=== AUSGANGSTEXT ===
***

[fessenheim-fr] Gefaehrliche Vibration bei EPR-AKW in

Klaus Schramm klausjschramm at t-online.de
Fr Jul 23 13:35:49 CEST 2021


Hallo Leute!

Hier einige brisante Infos zu den
Problemen mit den EPR-Reaktoren.

Ciao
    Klaus Schramm


+++
Von: dzw <detlef.zumwinkel at t-online.de>
Gesendet: Freitag, 23. Juli 2021, 09:02:56 MESZ
Betreff: EPR: Wenn der Reaktor brummt

Hallo,

am 2. Juli schrieb ich euch über die Edelgas-Emmissionen im 
Atomkraftwerk Taishan, an der Küste Südostchinas gelegen. Dort sind die 
einzigen beiden Europäischen Druckwasserreaktoren (EPR) oder wie sie 
jetzt heißen: Evolutionary Power Reactor, seit 2018/19 in Betrieb. Es 
handelt sich um denjenigen französischen Reaktortyp, dessen Bau im 
finnischen Oikliluoto und im normannischen Flamanville so viele Probleme 
technischer und finanzieller Art bereitet.

***

=== VORLIEGENDE DATEN ===
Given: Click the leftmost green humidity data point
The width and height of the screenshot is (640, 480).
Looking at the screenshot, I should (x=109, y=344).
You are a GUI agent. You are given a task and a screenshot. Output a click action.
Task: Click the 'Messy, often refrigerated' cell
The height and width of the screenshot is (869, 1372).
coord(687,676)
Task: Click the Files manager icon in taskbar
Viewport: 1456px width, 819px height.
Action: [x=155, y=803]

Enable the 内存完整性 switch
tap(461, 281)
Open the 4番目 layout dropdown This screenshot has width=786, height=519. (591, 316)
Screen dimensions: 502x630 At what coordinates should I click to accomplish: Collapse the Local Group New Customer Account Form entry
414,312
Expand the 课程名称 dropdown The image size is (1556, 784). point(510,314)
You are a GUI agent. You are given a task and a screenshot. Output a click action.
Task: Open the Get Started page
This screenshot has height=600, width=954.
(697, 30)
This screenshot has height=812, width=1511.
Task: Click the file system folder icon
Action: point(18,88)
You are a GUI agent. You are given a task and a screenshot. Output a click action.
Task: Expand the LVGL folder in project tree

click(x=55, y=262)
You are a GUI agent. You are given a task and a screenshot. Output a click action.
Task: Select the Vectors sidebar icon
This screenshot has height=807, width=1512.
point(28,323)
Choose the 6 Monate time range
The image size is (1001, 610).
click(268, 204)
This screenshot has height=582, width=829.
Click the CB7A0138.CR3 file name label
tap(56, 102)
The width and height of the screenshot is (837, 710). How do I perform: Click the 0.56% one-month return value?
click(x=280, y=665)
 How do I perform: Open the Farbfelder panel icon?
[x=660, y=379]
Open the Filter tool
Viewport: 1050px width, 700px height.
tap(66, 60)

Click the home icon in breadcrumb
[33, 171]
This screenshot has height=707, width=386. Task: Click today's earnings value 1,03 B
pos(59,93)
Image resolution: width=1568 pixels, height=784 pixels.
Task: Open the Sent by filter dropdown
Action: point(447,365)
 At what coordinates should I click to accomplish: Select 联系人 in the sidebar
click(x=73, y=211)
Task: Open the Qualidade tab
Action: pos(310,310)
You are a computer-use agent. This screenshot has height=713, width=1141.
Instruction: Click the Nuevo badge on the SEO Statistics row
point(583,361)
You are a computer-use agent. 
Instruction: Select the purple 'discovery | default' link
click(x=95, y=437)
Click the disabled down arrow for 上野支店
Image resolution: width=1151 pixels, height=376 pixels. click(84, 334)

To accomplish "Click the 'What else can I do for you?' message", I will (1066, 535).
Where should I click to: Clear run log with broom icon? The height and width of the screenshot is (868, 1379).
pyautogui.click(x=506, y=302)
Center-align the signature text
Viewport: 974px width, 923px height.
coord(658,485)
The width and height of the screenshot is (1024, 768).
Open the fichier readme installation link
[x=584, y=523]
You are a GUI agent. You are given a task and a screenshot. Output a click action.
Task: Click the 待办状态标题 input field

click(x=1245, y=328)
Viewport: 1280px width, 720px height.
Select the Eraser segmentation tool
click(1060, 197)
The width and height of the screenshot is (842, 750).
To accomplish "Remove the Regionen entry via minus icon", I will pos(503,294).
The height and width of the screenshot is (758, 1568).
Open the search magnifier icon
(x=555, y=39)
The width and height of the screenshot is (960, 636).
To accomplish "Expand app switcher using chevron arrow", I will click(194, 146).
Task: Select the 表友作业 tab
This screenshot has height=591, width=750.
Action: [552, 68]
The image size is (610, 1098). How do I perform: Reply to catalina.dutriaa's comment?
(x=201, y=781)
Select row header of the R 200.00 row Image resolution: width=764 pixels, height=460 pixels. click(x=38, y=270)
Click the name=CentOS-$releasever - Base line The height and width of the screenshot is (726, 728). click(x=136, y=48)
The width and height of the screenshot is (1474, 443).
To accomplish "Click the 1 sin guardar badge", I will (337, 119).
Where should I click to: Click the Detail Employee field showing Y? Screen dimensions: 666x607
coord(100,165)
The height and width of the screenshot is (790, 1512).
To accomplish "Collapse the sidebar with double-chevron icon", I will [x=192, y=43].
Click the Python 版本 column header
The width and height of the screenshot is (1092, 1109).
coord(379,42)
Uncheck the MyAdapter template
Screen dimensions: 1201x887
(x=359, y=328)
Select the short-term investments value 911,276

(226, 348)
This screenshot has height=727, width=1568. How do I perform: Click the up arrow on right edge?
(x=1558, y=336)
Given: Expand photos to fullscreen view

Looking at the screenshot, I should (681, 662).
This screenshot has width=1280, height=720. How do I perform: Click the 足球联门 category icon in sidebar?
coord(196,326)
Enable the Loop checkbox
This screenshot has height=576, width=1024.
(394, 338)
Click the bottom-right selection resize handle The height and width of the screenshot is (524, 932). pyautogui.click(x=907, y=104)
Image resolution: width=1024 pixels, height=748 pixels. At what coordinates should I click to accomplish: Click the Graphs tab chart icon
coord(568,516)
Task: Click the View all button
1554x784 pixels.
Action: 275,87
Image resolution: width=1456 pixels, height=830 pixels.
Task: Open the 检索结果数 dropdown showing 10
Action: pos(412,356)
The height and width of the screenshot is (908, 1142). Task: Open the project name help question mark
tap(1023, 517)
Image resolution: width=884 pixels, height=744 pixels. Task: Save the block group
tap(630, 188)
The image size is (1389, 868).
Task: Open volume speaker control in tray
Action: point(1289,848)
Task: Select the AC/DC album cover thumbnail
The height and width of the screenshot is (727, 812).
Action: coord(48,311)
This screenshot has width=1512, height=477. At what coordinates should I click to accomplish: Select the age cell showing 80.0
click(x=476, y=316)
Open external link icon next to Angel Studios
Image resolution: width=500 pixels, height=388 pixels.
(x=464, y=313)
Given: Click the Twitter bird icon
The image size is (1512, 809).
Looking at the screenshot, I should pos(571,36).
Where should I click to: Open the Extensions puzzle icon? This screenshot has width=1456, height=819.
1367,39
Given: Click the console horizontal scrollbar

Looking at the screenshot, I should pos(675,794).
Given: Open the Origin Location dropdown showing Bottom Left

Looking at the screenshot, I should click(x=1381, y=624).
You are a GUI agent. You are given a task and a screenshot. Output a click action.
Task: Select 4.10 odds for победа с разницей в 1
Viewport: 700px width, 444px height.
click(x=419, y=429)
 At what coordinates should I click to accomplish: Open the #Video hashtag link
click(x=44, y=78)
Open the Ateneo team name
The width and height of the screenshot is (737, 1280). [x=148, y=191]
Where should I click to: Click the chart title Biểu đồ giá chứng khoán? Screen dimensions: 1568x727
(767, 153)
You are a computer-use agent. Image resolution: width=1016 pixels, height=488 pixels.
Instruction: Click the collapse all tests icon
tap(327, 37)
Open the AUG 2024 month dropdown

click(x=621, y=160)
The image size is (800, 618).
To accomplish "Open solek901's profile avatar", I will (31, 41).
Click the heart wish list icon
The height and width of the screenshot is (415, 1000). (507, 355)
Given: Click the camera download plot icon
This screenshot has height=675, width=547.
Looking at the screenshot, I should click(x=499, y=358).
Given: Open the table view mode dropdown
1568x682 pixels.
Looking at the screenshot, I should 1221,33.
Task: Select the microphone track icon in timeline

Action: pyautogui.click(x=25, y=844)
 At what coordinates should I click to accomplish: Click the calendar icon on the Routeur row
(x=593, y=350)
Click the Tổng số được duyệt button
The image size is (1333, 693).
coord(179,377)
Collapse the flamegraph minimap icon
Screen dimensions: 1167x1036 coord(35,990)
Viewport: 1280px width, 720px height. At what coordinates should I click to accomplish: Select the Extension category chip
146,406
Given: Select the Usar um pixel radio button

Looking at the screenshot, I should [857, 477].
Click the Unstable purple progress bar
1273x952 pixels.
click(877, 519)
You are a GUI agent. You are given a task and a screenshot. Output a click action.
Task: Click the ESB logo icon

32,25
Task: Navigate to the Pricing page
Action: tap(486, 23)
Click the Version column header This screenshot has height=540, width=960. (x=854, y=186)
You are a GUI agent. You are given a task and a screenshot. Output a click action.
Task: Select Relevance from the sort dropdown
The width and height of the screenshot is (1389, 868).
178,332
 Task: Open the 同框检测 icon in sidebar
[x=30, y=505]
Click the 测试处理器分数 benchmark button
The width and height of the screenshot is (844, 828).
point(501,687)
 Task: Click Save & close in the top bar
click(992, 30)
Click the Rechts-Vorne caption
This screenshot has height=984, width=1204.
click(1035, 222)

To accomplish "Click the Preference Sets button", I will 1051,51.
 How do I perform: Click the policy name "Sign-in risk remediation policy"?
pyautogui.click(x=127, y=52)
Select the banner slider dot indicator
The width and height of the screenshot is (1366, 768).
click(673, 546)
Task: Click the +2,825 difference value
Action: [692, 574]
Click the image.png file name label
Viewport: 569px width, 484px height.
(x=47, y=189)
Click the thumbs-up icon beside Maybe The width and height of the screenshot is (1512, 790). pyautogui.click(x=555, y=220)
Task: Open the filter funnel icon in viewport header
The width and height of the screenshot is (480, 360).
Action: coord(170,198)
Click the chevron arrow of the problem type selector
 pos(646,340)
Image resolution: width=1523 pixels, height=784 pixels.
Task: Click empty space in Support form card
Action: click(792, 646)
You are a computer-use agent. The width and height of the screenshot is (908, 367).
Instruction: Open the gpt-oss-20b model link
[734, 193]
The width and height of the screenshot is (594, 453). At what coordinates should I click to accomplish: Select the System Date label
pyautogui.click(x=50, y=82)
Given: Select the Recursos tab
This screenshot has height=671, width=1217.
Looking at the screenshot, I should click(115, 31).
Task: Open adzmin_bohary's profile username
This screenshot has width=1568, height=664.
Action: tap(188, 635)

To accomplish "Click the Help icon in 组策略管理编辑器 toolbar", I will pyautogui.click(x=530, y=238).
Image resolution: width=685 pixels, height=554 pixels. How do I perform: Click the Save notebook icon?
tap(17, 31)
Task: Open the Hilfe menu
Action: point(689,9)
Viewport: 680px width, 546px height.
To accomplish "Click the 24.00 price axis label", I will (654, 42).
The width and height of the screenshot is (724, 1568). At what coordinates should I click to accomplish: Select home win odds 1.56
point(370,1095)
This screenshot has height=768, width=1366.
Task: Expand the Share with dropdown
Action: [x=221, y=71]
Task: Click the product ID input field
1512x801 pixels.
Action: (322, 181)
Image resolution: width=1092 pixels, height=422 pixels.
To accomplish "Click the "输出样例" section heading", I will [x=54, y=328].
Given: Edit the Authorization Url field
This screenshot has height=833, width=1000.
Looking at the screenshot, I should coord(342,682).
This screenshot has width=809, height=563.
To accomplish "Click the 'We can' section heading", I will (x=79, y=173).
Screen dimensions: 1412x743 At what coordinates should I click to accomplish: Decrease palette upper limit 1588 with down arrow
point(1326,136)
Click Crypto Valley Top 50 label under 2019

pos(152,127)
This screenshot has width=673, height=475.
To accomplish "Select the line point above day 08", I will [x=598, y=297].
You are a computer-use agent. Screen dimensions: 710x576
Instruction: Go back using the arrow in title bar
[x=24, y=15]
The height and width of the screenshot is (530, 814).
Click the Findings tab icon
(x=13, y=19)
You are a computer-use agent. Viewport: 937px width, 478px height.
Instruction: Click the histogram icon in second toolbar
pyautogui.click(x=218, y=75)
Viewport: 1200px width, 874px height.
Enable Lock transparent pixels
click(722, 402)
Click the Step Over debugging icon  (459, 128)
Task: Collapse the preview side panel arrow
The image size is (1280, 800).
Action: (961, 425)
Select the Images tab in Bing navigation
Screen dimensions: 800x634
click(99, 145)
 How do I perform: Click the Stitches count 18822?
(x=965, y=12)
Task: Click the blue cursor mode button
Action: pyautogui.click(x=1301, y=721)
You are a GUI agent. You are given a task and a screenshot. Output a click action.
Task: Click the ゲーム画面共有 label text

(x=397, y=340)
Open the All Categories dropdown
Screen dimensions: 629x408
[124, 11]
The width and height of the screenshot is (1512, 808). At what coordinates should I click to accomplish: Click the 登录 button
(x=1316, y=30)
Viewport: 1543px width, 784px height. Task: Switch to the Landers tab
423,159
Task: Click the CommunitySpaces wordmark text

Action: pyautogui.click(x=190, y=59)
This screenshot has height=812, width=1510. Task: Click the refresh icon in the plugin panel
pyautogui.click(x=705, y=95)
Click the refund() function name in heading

***

=== AUFGABE 1 ===
Welche Orte nennt der Text über die EPR-Reaktoren als Standorte, an denen dieser Reaktortyp betrieben oder gebaut wird? Führe alle auf.
=== AUFGABE 2 ===
Führe den Text über die EPR-Reaktoren im Anschluss an seinen letzten Satz weiter.

=== ANTWORT 1 ===
Taishan, Oikliluoto, Flamanville

=== ANTWORT 2 ===
Die bisher schon stattliche Mängelliste wird nun durch ein weiteres 
Phänomen ergänzt. Beim Betrieb des Reaktors gerät ein sogenanntes 
Erweiterungsrohr am Druckhalter (*) im primären Kühlkreislauf in 
Schwingungen. Der Druckhalter ist ein über 10 Meter hoher Stahlzylinder, 
der an den Primärkreislauf angeschlossen ist und die einzige Stelle 
bildet, wo das Kühlwasser als Dampf vorhanden ist. Das Kühlwasser eines 
Druckwasserreaktors hat eine Temperatur von etwa 300 Grad Celsius, 
verdampft aber nicht, weil es unter einem sehr hohen Druck steht (etwa 
155 bar). An einer Stelle jedoch, eben im Druckhalter, lässt man ein 
"Dampfkissen" zu, um den Druck im Normalbetrieb regulieren zu können. 
https://de.wikipedia.org/wiki/EPR_(Kernkraftwerk)#/media/Datei:Kernkraftwerk_mit_Druckwasserreaktor_(ohne_Turm).png

Der Druckhalter https://de.wikipedia.org/wiki/Druckhalter  ist wie jede 
Komponente im Primärkühlkreislauf eines Reaktors ein systemkritisches 
Element, für das es keinen Sicherheitsrabatt geben darf. Offenbar hat 
sich schon 2018 bei einem sogenannten heißen Test in Olkiluoto (Test 
unter Realitätsbedingungen) herausgestellt, dass ein an den Druckhalter 
angeschlossenes großes Rohr zu schwingen beginnt. Die Ursache ist 
unbekannt. Sie dürfte aber darin liegen, dass der Druckhalter selbst in 
Schwingungen gerät, die bei ihm nicht ohne weiteres auszumachen sind, 
die er aber an das angeschlossenes Rohr weitergibt, wo sie sich 
bemerkbar machen.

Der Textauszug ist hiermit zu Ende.